KALIMANTAN TIMUR — Keputusan Pertamina menaikkan harga Pertamax Series bukan tanpa alasan. Perusahaan energi milik negara itu menyebut, penyesuaian harga merupakan respons terhadap pergerakan harga minyak mentah dunia yang masih tinggi dan tekanan nilai tukar rupiah terhadap dolar Amerika Serikat. Dua faktor ini langsung mempengaruhi biaya produksi dan impor BBM.
Mengapa Harga BBM Nonsubsidi Naik Sekarang?
Pertamina menjelaskan bahwa harga BBM nonsubsidi seperti Pertamax, Pertamax Turbo, dan Dex Series mengikuti mekanisme pasar. Artinya, harga jual eceran bisa berubah sesuai dengan tren harga minyak global dan kurs rupiah. Dalam beberapa pekan terakhir, harga minyak mentah kembali merangkak naik, sementara rupiah masih bergerak di level yang fluktuatif.
Kenaikan ini, menurut perusahaan, adalah langkah bisnis yang wajar. Berbeda dengan BBM bersubsidi seperti Solar dan Pertalite yang harganya ditetapkan pemerintah, harga BBM nonsubsidi bisa bergerak lebih dinamis. “Penyesuaian harga ini adalah bagian dari mekanisme pasar yang sudah berjalan,” tulis manajemen Pertamina dalam keterangan resminya, dikutip Republika.co.id.
Berapa Besar Kenaikan dan Siapa yang Terdampak?
Kenaikan harga Pertamax Series bervariasi tergantung jenis produk dan wilayah. Meski angka pastinya tidak dirinci secara seragam di semua daerah, pengguna Pertamax dipastikan harus merogoh kocek lebih dalam untuk setiap liternya. Kelompok yang paling langsung merasakan dampak adalah pemilik kendaraan pribadi yang menggunakan BBM nonsubsidi, termasuk mobil-mobil premium dan kendaraan niaga yang membutuhkan performa tinggi.
Kebijakan ini juga berpotensi mendorong kenaikan biaya logistik dan transportasi, meskipun dampaknya tidak sebesar jika harga BBM bersubsidi yang dinaikkan. Pertamina sendiri terus memantau perkembangan pasar dan memastikan pasokan BBM di seluruh Indonesia tetap aman.
Nasib BBM Bersubsidi: Aman atau Ikut Naik?
Pertamina memastikan bahwa kenaikan harga ini hanya berlaku untuk produk nonsubsidi. Harga BBM bersubsidi seperti Solar dan Pertalite masih tetap sesuai dengan ketentuan pemerintah. Artinya, masyarakat pengguna BBM bersubsidi tidak akan merasakan dampak langsung dari penyesuaian ini.

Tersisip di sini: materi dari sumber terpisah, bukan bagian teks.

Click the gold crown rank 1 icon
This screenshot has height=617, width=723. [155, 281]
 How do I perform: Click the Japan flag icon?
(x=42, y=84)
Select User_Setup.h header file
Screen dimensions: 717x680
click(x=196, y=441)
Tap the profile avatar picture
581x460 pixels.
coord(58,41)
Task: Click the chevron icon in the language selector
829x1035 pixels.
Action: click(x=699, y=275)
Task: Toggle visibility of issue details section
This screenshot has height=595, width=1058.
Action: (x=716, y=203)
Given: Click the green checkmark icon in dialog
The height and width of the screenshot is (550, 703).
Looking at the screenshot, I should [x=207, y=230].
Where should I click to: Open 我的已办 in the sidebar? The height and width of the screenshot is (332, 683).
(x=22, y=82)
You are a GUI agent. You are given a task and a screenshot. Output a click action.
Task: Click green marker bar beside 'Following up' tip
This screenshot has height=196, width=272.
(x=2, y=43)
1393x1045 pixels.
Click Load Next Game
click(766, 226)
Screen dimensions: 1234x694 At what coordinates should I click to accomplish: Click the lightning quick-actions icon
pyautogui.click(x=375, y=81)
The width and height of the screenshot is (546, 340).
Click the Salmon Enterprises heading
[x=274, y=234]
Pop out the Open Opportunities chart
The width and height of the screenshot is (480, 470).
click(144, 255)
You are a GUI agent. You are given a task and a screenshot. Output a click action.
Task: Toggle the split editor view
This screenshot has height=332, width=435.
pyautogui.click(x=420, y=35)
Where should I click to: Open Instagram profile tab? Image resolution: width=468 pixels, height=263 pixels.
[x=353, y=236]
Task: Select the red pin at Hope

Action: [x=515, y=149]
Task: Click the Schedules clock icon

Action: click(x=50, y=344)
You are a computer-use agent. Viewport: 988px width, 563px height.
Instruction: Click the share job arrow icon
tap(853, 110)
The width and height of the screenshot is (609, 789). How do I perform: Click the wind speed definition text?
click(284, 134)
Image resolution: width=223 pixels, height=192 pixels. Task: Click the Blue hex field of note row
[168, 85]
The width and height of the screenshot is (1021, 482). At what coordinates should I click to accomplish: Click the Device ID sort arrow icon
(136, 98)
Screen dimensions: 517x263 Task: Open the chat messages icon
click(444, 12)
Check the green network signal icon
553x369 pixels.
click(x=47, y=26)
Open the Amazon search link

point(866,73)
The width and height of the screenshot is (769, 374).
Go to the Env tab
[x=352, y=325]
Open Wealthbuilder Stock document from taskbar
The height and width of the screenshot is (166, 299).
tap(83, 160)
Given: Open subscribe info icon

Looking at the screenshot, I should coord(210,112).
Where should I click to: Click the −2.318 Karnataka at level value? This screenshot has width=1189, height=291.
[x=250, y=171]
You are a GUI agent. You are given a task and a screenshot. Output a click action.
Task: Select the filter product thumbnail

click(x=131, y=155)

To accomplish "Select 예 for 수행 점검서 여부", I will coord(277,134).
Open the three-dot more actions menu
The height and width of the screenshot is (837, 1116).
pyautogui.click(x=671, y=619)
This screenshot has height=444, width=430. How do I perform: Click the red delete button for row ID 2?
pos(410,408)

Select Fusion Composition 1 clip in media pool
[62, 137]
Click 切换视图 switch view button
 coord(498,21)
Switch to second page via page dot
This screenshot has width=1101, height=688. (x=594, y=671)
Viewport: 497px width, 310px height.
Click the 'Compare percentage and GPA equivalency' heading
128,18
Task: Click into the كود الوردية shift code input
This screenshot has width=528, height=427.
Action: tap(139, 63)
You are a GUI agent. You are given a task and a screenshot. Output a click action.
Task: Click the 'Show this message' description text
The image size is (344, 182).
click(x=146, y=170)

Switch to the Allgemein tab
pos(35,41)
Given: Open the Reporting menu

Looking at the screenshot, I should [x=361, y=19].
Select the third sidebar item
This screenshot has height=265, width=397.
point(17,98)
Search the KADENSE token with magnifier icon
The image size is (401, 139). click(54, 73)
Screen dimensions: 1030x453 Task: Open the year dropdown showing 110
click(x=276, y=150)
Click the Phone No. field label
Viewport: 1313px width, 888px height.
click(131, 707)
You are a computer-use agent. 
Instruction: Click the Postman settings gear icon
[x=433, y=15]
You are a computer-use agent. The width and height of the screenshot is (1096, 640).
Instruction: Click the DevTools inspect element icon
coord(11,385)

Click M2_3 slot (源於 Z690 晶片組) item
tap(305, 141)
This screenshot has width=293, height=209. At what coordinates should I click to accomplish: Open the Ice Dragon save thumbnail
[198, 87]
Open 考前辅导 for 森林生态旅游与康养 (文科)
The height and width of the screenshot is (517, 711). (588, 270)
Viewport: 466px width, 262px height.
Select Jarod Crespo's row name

Keputusan ini menjadi pengingat bahwa harga energi global masih menjadi variabel yang sangat mempengaruhi ekonomi domestik. Bagi konsumen, langkah antisipasi seperti membandingkan harga di setiap SPBU atau beralih ke BBM bersubsidi yang sesuai spesifikasi kendaraan bisa menjadi pilihan.